6. The apparatus according to claim 1, further comprising:

an indicator for indicating whether and where the output condition is satisfied or not satisfied in the wave field synthesis system.

7. The apparatus according to claim 1, further comprising:

an identifier for identifying which of the plurality of output conditions is not satisfied, and due to which virtual source of a plurality of virtual sources the output condition is violated.

8. The apparatus according to claim 1, wherein the output condition prescribes that a wave front due to a first virtual source and a wave front due to a second virtual source in the reproduction room must arrive within a predetermined time duration at a point in the reproduction room,

wherein the simulator is formed to calculate a time difference of the impingement of the wave front due to the first virtual source and the impingement of the wave front due to the second virtual source; and

wherein the checker is formed to compare the calculated time difference with the output condition.

9. The apparatus according to claim 1, further comprising:

a manipulator for manipulating an audio object if the audio object violates the output condition.

10. The apparatus according to claim 9, wherein manipulator is formed to manipulate a virtual position of the audio object, a starting time instant or an end time instant, or mark the audio object in the audio scene as problematic, such that the audio object can be suppressed in the reproduction of the audio scene.

11. The apparatus according to claim 1, wherein the output condition defines a loudness difference between two virtual sources,

wherein the simulator is formed to determine a loudness difference of the two virtual sources at a location in the reproduction room, and

wherein the checker is formed to compare the determined loudness difference with the output condition.

12. The apparatus according to claim 1,

wherein the output condition is a maximum number of audio objects to be processed by a wave field synthesis renderer at the same time,

wherein the simulator is formed to determine a utilization of the wave field synthesis renderer, and

wherein the checker is formed to compare a calculated utilization with the output condition.

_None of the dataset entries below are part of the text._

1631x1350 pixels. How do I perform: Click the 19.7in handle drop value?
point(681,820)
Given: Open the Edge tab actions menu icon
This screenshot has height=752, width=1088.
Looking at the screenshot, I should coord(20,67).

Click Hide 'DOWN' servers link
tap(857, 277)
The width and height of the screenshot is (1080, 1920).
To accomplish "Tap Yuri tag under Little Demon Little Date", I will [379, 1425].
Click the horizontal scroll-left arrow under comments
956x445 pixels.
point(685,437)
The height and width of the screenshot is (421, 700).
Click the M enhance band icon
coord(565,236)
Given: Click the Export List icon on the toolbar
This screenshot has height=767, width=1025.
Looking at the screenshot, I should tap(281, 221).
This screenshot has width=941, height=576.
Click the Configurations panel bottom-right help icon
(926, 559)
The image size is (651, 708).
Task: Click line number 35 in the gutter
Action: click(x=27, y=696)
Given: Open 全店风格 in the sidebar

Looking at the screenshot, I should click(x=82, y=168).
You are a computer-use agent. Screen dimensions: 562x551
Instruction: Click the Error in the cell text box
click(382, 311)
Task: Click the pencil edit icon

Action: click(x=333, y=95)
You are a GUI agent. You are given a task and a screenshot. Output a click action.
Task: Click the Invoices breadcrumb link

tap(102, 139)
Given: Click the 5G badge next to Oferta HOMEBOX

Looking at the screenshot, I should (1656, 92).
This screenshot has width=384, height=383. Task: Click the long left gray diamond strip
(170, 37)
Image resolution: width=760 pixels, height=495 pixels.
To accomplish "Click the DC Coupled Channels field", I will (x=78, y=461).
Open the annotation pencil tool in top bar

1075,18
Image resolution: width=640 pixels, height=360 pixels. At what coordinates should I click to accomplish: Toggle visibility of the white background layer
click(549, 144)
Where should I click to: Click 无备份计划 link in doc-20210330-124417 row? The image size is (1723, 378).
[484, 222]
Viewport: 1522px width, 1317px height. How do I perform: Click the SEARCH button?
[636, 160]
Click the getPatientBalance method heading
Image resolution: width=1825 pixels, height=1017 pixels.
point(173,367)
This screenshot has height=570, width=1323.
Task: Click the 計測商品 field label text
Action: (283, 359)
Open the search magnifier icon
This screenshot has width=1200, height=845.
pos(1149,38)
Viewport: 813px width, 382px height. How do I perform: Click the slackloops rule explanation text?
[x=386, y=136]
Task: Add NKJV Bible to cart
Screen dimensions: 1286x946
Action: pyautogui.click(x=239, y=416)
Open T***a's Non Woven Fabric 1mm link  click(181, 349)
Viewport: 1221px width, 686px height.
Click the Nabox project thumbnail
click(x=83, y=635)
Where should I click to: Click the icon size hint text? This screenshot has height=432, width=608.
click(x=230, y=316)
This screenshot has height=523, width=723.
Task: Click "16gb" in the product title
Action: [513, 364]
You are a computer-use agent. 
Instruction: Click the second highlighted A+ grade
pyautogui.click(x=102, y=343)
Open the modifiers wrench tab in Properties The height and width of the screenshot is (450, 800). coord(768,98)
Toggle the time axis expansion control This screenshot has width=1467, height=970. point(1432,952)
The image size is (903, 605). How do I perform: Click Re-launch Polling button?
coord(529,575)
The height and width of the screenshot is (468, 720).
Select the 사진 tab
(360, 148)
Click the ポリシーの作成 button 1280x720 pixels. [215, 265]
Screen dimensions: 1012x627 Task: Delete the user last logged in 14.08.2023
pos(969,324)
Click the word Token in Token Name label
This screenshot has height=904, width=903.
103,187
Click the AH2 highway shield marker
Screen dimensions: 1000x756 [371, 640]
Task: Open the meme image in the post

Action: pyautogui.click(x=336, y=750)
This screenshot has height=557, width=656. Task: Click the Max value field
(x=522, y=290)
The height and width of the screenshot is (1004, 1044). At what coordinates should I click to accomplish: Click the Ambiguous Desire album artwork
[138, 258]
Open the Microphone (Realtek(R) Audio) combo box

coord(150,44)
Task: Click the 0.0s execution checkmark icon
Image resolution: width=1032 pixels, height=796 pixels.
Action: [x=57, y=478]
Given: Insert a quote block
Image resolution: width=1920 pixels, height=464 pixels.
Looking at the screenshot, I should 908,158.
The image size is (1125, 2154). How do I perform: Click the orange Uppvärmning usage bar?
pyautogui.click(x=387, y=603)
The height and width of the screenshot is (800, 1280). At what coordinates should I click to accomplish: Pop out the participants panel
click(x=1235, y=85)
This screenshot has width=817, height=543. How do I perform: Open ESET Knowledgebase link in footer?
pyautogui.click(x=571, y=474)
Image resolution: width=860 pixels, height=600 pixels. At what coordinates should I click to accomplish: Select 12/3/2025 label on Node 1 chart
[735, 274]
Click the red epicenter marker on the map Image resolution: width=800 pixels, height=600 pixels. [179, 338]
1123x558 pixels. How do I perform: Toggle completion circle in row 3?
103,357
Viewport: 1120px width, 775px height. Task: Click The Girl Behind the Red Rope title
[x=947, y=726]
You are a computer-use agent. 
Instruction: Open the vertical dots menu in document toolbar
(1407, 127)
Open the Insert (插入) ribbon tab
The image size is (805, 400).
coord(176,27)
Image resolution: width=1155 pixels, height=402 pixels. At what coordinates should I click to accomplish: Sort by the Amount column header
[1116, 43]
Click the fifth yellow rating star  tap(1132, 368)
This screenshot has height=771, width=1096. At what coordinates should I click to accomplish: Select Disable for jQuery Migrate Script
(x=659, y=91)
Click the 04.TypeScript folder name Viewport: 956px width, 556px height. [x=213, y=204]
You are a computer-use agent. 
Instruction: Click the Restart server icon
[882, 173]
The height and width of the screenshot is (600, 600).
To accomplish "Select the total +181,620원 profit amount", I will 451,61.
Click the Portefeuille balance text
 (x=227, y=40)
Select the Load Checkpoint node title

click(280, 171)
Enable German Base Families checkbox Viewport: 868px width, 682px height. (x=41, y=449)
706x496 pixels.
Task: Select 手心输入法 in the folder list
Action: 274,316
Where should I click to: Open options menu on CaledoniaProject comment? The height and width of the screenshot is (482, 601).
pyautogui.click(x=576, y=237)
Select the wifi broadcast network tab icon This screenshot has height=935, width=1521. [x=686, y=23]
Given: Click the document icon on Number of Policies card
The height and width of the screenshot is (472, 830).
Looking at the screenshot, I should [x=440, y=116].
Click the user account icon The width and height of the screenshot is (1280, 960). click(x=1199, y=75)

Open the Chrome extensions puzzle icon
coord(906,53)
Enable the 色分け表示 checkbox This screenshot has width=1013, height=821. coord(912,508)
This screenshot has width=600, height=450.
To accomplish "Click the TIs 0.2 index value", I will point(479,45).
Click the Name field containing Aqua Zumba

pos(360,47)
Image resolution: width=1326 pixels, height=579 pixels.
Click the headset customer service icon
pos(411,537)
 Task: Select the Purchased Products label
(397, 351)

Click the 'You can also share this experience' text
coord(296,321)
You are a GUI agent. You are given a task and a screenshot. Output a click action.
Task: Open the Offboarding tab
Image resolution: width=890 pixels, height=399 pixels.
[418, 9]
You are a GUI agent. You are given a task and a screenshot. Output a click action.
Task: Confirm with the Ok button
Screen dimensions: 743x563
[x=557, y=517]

13. The apparatus according to claim 1, wherein an audio object in the audio scene description defines a temporal start or a temporal end for an associated virtual source, wherein the audio object of the virtual source comprises a time span in which the start or the end must be, or comprises a location span in which a position of the virtual source must be.

14. The apparatus according to claim 13, further comprising:

an audio object manipulator for varying an actual starting point or end point of an audio object within the time span or an actual position of the virtual source within the location span in response to a violation of the output condition.

15. The apparatus according to claim 14, further formed to examine if a violation of an output condition can be remedied by the variation of the audio object within the time span or location span.

16. A method of simulating a wave field synthesis system with respect to the reproduction room, in which one or more loudspeaker arrays, which can be coupled to a wave field synthesis renderer, are attachable, comprising:

providing an audio scene description defining a temporal sequence of audio objects, wherein an audio object comprises an audio file for a virtual source or a reference to the audio file and information on a source position of the virtual source, and wherein an output condition is given for the wave field synthesis system;

simulating the behavior of the wave field synthesis system, using information on the wave field synthesis system and the audio files; and

checking if the simulated behavior satisfies the output condition.

17. A computer program with program code for performing, when the program is executed on a computer, a method of simulating a wave field synthesis system with respect to the reproduction room, in which one or more loudspeaker arrays, which can be coupled to a wave field synthesis renderer, are attachable, the method comprising:

checking if the simulated behavior satisfies the output condition.